*EXERCISE PROMPT*
Look through the material below. Return exactly the lines from the one with "Open the Ethereum source network dropdown" through the one with "Task: Choose the rectangle shape tool", both included.
EXTRACTED ENTRIES: Begin
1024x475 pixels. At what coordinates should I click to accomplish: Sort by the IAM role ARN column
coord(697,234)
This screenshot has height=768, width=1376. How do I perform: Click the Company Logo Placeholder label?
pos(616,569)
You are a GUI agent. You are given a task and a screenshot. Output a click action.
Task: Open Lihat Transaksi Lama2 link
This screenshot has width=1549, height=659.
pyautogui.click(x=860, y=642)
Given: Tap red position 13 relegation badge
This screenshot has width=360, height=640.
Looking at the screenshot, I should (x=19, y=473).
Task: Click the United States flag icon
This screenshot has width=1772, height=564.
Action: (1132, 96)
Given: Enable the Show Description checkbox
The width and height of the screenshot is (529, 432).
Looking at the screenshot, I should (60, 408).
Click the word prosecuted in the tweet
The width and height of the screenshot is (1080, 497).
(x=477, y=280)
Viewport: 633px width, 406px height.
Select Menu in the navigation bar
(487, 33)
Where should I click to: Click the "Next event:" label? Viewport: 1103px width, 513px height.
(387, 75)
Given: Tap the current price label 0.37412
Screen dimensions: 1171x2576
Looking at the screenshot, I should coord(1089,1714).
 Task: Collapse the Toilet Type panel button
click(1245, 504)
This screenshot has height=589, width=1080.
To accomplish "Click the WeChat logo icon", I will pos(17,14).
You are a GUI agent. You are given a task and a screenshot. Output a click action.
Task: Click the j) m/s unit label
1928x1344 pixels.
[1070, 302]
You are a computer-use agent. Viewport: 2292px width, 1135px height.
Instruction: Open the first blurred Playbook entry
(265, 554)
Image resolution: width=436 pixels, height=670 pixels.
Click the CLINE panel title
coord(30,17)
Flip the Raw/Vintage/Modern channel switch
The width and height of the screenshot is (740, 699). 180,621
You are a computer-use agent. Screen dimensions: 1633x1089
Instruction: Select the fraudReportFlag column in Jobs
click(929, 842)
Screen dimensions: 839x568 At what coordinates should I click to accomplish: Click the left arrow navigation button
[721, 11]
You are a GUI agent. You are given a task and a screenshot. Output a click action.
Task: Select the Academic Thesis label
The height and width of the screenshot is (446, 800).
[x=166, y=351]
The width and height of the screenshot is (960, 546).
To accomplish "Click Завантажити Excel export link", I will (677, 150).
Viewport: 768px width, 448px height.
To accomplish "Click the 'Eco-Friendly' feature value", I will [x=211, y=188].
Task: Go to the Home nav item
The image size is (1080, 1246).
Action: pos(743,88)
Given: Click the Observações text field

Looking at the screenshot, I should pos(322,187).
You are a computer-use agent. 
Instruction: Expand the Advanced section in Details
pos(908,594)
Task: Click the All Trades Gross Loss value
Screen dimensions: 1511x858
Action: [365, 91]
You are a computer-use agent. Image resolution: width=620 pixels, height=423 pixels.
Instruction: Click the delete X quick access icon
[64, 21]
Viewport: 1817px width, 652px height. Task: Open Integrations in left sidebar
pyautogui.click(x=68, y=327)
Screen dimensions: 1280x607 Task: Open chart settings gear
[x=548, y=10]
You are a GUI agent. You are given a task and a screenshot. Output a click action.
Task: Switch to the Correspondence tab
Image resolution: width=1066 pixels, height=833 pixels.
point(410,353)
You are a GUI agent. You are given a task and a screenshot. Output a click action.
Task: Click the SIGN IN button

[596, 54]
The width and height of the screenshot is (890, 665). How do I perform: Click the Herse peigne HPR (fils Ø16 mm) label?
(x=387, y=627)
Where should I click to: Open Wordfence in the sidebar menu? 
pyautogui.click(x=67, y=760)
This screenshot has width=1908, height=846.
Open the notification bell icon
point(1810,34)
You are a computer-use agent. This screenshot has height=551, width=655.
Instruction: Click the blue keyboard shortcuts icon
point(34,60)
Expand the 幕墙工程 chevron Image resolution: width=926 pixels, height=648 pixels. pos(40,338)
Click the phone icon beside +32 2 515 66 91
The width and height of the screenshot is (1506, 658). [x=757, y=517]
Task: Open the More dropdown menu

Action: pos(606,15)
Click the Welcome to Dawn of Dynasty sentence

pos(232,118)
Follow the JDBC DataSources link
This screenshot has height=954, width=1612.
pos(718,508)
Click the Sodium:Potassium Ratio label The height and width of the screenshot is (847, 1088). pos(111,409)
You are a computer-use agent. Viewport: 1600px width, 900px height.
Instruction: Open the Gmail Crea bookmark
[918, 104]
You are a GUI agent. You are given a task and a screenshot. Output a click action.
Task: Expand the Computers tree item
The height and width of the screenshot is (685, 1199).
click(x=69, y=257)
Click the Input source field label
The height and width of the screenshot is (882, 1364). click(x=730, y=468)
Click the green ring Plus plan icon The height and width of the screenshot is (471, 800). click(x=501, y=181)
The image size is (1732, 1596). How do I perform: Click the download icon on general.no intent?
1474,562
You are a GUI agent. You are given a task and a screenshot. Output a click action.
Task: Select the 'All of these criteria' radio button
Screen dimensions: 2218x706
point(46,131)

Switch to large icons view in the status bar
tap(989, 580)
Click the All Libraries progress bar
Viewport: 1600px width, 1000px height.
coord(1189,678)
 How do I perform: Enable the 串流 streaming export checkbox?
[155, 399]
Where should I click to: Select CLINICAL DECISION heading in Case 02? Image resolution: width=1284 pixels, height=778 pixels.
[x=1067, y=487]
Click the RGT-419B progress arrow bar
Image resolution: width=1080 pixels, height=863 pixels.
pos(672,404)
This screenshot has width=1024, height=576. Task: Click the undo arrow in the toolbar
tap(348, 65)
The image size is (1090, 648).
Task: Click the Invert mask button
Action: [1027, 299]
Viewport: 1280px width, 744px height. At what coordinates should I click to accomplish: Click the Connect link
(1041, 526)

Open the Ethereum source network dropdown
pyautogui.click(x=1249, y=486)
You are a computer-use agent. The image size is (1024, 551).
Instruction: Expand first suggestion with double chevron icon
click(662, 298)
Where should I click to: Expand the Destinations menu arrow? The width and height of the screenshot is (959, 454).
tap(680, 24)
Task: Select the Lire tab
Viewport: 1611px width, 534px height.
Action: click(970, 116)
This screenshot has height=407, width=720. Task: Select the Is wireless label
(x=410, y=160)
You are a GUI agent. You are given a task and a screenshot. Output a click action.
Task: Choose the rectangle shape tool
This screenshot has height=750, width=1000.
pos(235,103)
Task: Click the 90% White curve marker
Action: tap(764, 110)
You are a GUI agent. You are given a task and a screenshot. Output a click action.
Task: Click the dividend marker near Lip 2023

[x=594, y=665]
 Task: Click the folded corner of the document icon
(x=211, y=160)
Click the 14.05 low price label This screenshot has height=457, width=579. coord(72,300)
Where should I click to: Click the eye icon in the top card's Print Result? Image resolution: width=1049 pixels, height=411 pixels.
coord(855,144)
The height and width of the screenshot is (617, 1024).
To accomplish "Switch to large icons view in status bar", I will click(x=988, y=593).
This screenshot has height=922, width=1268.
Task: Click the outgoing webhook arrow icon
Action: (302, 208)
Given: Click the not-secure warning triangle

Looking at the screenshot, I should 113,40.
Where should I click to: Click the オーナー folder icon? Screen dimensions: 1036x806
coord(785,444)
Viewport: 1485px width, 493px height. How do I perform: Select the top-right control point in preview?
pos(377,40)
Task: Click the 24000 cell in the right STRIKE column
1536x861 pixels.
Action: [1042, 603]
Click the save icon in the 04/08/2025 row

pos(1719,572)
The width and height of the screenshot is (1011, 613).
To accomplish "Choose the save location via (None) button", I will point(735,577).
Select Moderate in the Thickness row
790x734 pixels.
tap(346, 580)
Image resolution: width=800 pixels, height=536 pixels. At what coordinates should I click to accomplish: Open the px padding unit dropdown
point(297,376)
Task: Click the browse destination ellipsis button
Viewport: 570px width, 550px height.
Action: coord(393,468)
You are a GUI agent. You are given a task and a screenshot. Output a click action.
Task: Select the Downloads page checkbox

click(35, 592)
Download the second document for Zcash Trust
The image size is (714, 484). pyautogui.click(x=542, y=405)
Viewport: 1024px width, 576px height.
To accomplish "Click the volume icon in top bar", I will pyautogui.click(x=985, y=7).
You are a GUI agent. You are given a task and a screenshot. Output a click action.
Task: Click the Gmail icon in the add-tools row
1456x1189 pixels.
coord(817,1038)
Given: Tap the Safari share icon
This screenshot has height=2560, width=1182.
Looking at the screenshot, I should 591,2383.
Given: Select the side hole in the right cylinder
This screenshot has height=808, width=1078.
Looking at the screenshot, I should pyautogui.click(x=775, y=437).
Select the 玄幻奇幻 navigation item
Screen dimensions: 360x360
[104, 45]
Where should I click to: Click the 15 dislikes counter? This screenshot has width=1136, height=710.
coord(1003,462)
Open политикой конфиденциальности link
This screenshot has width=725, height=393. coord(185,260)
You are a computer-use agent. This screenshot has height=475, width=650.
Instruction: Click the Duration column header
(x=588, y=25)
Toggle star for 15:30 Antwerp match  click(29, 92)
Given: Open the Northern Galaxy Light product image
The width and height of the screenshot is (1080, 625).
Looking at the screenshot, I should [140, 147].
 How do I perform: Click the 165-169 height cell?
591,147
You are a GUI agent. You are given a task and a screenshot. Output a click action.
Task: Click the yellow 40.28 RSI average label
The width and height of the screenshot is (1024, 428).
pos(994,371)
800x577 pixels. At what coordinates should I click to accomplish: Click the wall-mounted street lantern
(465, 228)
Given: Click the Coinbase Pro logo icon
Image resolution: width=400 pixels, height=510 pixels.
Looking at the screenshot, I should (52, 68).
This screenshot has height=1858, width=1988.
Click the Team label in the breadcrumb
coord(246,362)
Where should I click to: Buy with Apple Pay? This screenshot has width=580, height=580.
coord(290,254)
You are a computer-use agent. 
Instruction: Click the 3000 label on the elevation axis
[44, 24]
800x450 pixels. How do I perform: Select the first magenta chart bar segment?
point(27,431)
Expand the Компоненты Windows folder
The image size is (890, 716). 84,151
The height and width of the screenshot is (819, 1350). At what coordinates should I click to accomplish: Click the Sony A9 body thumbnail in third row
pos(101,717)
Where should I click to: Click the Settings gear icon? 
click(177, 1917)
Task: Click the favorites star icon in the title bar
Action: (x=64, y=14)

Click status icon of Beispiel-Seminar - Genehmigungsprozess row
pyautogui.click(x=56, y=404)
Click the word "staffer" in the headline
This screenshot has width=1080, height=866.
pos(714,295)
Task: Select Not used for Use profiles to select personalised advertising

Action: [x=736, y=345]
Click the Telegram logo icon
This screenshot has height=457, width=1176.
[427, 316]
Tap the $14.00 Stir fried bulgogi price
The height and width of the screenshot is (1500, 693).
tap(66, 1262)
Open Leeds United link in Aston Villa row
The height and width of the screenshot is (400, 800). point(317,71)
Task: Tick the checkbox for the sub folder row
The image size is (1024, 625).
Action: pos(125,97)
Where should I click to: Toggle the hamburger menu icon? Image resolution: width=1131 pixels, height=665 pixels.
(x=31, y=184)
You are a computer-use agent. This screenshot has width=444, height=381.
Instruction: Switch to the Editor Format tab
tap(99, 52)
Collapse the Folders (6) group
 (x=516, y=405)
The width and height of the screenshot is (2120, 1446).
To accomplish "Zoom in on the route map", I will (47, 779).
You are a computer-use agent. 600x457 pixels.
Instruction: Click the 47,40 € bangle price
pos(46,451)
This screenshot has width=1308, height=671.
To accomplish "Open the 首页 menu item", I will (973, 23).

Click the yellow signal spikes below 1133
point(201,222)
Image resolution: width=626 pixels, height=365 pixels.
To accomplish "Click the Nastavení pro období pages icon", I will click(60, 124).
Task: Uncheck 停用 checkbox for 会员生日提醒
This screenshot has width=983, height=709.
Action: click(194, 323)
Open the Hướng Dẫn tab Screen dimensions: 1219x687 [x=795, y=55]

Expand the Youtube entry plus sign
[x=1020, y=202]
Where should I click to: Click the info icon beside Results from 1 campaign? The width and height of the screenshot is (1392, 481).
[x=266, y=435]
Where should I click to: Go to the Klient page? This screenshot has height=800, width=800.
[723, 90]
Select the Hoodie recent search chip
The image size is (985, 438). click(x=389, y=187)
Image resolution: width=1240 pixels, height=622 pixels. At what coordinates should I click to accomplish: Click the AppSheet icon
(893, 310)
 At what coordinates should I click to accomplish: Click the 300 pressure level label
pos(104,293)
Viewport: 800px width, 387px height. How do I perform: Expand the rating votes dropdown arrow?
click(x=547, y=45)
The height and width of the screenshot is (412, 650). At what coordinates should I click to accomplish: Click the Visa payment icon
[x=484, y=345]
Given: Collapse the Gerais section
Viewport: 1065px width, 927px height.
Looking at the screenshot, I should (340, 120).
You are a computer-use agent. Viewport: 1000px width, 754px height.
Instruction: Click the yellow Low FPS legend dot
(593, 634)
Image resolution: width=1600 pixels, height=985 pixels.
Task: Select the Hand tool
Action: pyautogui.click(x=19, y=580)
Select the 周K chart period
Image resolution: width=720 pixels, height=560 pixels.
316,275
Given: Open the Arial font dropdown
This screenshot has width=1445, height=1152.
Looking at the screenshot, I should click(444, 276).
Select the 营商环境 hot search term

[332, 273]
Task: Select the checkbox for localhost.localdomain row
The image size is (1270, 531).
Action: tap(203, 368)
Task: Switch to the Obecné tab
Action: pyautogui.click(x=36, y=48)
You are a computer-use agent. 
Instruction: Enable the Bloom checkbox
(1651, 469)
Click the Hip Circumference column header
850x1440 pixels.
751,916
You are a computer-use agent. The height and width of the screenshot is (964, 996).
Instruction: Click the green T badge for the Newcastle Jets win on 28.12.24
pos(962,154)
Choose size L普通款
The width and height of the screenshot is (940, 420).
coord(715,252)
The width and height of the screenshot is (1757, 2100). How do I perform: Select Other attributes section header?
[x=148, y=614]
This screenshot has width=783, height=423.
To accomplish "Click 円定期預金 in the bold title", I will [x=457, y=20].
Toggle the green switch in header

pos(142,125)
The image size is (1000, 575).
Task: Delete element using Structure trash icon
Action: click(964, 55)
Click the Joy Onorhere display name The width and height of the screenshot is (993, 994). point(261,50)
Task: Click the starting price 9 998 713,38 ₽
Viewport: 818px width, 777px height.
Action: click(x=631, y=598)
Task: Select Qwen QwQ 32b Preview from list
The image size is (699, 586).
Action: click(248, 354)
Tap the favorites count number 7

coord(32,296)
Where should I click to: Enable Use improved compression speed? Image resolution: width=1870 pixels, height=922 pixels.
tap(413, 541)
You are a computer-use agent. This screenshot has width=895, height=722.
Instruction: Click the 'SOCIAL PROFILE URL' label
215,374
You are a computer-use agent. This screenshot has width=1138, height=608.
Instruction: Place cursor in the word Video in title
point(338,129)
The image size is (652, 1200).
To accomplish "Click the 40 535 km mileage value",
EXTRACTED ENTRIES: End
*WRITTEN ANSWER*
Open the Ethereum source network dropdown
pyautogui.click(x=1249, y=486)
You are a computer-use agent. The image size is (1024, 551).
Instruction: Expand first suggestion with double chevron icon
click(662, 298)
Where should I click to: Expand the Destinations menu arrow? The width and height of the screenshot is (959, 454).
tap(680, 24)
Task: Select the Lire tab
Viewport: 1611px width, 534px height.
Action: click(970, 116)
This screenshot has height=407, width=720. Task: Select the Is wireless label
(x=410, y=160)
You are a GUI agent. You are given a task and a screenshot. Output a click action.
Task: Choose the rectangle shape tool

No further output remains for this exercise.